(Stored items)
# # # # # # #

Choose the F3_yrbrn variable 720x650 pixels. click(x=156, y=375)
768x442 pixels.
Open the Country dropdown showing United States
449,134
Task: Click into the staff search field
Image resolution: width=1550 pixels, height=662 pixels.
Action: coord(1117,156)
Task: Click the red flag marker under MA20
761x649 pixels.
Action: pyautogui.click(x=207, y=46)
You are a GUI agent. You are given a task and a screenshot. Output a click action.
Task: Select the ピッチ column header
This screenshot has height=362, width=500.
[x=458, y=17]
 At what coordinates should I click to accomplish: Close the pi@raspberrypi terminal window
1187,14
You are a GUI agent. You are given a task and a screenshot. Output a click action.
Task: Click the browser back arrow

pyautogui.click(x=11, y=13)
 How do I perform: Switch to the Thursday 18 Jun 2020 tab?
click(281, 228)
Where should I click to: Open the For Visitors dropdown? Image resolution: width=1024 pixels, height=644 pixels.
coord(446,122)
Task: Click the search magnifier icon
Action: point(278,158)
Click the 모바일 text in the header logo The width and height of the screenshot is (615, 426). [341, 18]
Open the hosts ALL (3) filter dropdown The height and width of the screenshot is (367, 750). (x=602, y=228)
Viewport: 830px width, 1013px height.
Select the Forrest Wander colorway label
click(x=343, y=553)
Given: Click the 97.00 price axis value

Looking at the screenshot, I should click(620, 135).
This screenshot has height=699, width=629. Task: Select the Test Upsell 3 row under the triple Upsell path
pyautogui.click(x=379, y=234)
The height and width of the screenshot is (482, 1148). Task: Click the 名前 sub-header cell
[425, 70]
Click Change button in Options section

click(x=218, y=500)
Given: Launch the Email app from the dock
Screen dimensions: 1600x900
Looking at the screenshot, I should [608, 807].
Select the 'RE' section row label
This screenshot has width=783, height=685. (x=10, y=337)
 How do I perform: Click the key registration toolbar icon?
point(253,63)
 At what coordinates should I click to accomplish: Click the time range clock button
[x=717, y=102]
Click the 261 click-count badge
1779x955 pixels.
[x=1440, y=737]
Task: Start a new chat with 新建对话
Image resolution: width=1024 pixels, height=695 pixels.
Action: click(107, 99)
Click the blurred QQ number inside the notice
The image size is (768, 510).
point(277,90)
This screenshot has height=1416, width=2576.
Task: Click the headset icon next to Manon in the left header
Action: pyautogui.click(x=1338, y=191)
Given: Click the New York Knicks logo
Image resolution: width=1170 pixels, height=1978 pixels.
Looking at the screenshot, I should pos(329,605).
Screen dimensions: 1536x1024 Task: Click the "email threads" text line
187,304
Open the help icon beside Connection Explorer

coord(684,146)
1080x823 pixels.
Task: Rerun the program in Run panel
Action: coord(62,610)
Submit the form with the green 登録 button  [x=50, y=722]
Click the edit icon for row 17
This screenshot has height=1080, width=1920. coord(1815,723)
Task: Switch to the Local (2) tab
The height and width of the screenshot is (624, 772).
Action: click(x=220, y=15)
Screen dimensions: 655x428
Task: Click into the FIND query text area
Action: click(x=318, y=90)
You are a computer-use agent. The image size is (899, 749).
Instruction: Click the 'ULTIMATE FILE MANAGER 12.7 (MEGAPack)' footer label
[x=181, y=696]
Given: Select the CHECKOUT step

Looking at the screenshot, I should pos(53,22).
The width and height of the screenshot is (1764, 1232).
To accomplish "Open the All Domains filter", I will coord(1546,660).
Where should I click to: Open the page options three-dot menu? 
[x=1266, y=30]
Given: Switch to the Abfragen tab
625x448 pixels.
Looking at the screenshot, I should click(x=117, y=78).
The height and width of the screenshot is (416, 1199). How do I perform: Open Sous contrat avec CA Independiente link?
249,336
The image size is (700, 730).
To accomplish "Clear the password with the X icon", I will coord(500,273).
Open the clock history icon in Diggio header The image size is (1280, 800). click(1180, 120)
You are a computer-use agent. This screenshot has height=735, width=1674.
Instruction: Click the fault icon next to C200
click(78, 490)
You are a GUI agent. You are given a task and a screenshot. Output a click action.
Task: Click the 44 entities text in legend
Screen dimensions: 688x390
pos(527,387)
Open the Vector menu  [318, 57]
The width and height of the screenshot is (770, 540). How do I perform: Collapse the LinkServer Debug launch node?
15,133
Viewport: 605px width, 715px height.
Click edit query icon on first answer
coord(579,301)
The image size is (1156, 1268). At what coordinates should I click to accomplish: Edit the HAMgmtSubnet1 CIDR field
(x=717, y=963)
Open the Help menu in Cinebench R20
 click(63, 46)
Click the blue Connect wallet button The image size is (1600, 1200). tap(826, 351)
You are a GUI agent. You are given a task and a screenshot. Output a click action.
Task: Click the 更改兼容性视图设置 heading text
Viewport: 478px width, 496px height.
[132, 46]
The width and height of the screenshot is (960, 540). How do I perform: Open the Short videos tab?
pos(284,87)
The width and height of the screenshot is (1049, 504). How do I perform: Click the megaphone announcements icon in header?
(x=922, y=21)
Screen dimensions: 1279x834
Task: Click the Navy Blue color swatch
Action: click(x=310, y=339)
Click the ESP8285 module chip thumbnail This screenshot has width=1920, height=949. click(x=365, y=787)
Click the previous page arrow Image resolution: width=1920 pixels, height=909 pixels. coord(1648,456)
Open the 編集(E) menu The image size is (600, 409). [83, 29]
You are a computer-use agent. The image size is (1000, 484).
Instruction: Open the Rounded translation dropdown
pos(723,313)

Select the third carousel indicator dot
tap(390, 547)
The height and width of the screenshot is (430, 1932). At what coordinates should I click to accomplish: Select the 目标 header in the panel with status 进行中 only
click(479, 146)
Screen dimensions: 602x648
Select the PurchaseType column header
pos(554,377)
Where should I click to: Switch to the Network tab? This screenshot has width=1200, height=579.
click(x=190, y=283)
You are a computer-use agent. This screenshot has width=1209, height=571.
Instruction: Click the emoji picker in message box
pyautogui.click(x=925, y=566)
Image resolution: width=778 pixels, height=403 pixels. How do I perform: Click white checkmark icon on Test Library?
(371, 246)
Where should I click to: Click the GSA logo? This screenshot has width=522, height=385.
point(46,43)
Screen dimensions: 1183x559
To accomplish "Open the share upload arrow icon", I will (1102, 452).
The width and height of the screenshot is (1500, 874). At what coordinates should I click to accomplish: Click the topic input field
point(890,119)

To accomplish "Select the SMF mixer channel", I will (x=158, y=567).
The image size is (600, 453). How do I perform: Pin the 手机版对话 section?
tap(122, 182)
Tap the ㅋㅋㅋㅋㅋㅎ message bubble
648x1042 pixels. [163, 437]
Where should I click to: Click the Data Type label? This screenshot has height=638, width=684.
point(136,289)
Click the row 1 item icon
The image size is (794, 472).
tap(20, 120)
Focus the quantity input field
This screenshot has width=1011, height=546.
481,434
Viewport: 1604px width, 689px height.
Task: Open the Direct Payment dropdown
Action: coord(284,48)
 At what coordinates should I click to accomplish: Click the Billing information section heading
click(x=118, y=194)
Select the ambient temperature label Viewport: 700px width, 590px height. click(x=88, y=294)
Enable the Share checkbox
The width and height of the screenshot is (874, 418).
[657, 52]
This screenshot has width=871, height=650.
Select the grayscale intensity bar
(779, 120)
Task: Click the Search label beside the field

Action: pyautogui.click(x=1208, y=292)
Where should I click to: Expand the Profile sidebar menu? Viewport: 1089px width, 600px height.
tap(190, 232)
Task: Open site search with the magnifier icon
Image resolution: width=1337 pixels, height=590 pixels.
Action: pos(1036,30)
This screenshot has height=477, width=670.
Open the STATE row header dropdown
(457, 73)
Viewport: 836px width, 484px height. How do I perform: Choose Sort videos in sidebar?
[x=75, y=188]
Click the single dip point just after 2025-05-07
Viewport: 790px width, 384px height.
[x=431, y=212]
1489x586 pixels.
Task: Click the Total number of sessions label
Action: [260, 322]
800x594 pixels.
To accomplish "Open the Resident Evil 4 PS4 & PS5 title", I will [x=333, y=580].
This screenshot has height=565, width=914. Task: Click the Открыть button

# # # # # # #

* [Exercise aim]
Repeat only the lines above, from the first line of the entries through the line that contains "Click the 모바일", including both ends.

* [Final answer]
Choose the F3_yrbrn variable 720x650 pixels. click(x=156, y=375)
768x442 pixels.
Open the Country dropdown showing United States
449,134
Task: Click into the staff search field
Image resolution: width=1550 pixels, height=662 pixels.
Action: coord(1117,156)
Task: Click the red flag marker under MA20
761x649 pixels.
Action: pyautogui.click(x=207, y=46)
You are a GUI agent. You are given a task and a screenshot. Output a click action.
Task: Select the ピッチ column header
This screenshot has height=362, width=500.
[x=458, y=17]
 At what coordinates should I click to accomplish: Close the pi@raspberrypi terminal window
1187,14
You are a GUI agent. You are given a task and a screenshot. Output a click action.
Task: Click the browser back arrow

pyautogui.click(x=11, y=13)
 How do I perform: Switch to the Thursday 18 Jun 2020 tab?
click(281, 228)
Where should I click to: Open the For Visitors dropdown? Image resolution: width=1024 pixels, height=644 pixels.
coord(446,122)
Task: Click the search magnifier icon
Action: point(278,158)
Click the 모바일 text in the header logo The width and height of the screenshot is (615, 426). [341, 18]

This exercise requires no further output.